-- Exercise --
Below are entries; copy exactly the lines from the one with "At what coordinates should I click to accomplish: Tick" through the one with "1080x410 pixels.", both included, and leave out the rest.

-- Collected data --

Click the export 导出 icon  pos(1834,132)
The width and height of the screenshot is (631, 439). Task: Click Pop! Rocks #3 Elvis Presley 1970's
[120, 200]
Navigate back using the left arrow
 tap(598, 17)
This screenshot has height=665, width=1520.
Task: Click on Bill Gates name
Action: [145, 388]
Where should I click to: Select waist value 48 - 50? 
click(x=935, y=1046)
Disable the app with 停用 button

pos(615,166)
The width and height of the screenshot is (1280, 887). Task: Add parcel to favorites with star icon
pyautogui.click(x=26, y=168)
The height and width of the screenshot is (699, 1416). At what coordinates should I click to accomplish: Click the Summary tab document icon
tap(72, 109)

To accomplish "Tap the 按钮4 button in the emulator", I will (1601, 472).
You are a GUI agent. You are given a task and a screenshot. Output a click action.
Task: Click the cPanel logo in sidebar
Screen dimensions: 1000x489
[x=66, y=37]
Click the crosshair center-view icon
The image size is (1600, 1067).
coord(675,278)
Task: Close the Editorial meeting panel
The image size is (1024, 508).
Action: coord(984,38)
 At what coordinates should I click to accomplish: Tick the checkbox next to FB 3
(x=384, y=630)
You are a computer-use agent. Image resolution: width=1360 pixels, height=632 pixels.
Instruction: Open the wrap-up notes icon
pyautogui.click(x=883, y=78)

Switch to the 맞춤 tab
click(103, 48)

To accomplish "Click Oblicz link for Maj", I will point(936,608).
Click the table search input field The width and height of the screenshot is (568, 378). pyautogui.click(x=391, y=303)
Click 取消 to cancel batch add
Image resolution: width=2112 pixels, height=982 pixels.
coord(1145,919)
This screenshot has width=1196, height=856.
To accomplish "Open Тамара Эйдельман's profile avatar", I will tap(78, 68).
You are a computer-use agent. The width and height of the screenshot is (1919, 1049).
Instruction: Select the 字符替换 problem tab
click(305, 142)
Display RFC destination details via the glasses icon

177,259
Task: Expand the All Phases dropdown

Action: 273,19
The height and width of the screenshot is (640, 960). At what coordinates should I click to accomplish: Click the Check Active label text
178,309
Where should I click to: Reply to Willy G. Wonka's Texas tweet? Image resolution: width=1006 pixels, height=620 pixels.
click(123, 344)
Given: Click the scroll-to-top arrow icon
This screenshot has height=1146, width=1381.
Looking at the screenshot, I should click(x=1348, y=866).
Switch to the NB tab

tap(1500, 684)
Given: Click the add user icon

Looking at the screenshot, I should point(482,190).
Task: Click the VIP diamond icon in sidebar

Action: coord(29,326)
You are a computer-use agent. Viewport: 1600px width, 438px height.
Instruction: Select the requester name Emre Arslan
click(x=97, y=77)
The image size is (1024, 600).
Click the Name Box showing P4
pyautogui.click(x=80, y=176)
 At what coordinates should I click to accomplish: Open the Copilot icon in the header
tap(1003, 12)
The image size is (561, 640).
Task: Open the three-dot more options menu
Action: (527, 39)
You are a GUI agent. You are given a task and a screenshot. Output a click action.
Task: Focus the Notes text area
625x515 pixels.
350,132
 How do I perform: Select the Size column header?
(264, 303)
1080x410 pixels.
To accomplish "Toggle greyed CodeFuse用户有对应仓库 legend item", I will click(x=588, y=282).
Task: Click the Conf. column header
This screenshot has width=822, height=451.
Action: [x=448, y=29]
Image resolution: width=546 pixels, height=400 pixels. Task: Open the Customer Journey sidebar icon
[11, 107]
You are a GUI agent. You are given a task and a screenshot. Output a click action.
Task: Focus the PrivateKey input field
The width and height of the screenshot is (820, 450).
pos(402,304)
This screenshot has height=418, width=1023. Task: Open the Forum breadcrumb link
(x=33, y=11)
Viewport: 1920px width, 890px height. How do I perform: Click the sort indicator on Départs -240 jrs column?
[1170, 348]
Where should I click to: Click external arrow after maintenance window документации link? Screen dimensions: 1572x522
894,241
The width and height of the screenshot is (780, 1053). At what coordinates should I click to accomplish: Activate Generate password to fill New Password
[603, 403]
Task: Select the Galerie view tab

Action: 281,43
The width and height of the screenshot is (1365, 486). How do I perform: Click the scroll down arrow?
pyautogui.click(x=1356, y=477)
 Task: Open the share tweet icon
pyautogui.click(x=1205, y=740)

-- Answer space --
 At what coordinates should I click to accomplish: Tick the checkbox next to FB 3
(x=384, y=630)
You are a computer-use agent. Image resolution: width=1360 pixels, height=632 pixels.
Instruction: Open the wrap-up notes icon
pyautogui.click(x=883, y=78)

Switch to the 맞춤 tab
click(103, 48)

To accomplish "Click Oblicz link for Maj", I will point(936,608).
Click the table search input field The width and height of the screenshot is (568, 378). pyautogui.click(x=391, y=303)
Click 取消 to cancel batch add
Image resolution: width=2112 pixels, height=982 pixels.
coord(1145,919)
This screenshot has width=1196, height=856.
To accomplish "Open Тамара Эйдельман's profile avatar", I will tap(78, 68).
You are a computer-use agent. The width and height of the screenshot is (1919, 1049).
Instruction: Select the 字符替换 problem tab
click(305, 142)
Display RFC destination details via the glasses icon

177,259
Task: Expand the All Phases dropdown

Action: 273,19
The height and width of the screenshot is (640, 960). At what coordinates should I click to accomplish: Click the Check Active label text
178,309
Where should I click to: Reply to Willy G. Wonka's Texas tweet? Image resolution: width=1006 pixels, height=620 pixels.
click(123, 344)
Given: Click the scroll-to-top arrow icon
This screenshot has height=1146, width=1381.
Looking at the screenshot, I should click(x=1348, y=866).
Switch to the NB tab

tap(1500, 684)
Given: Click the add user icon

Looking at the screenshot, I should point(482,190).
Task: Click the VIP diamond icon in sidebar

Action: coord(29,326)
You are a computer-use agent. Viewport: 1600px width, 438px height.
Instruction: Select the requester name Emre Arslan
click(x=97, y=77)
The image size is (1024, 600).
Click the Name Box showing P4
pyautogui.click(x=80, y=176)
 At what coordinates should I click to accomplish: Open the Copilot icon in the header
tap(1003, 12)
The image size is (561, 640).
Task: Open the three-dot more options menu
Action: (527, 39)
You are a GUI agent. You are given a task and a screenshot. Output a click action.
Task: Focus the Notes text area
625x515 pixels.
350,132
 How do I perform: Select the Size column header?
(264, 303)
1080x410 pixels.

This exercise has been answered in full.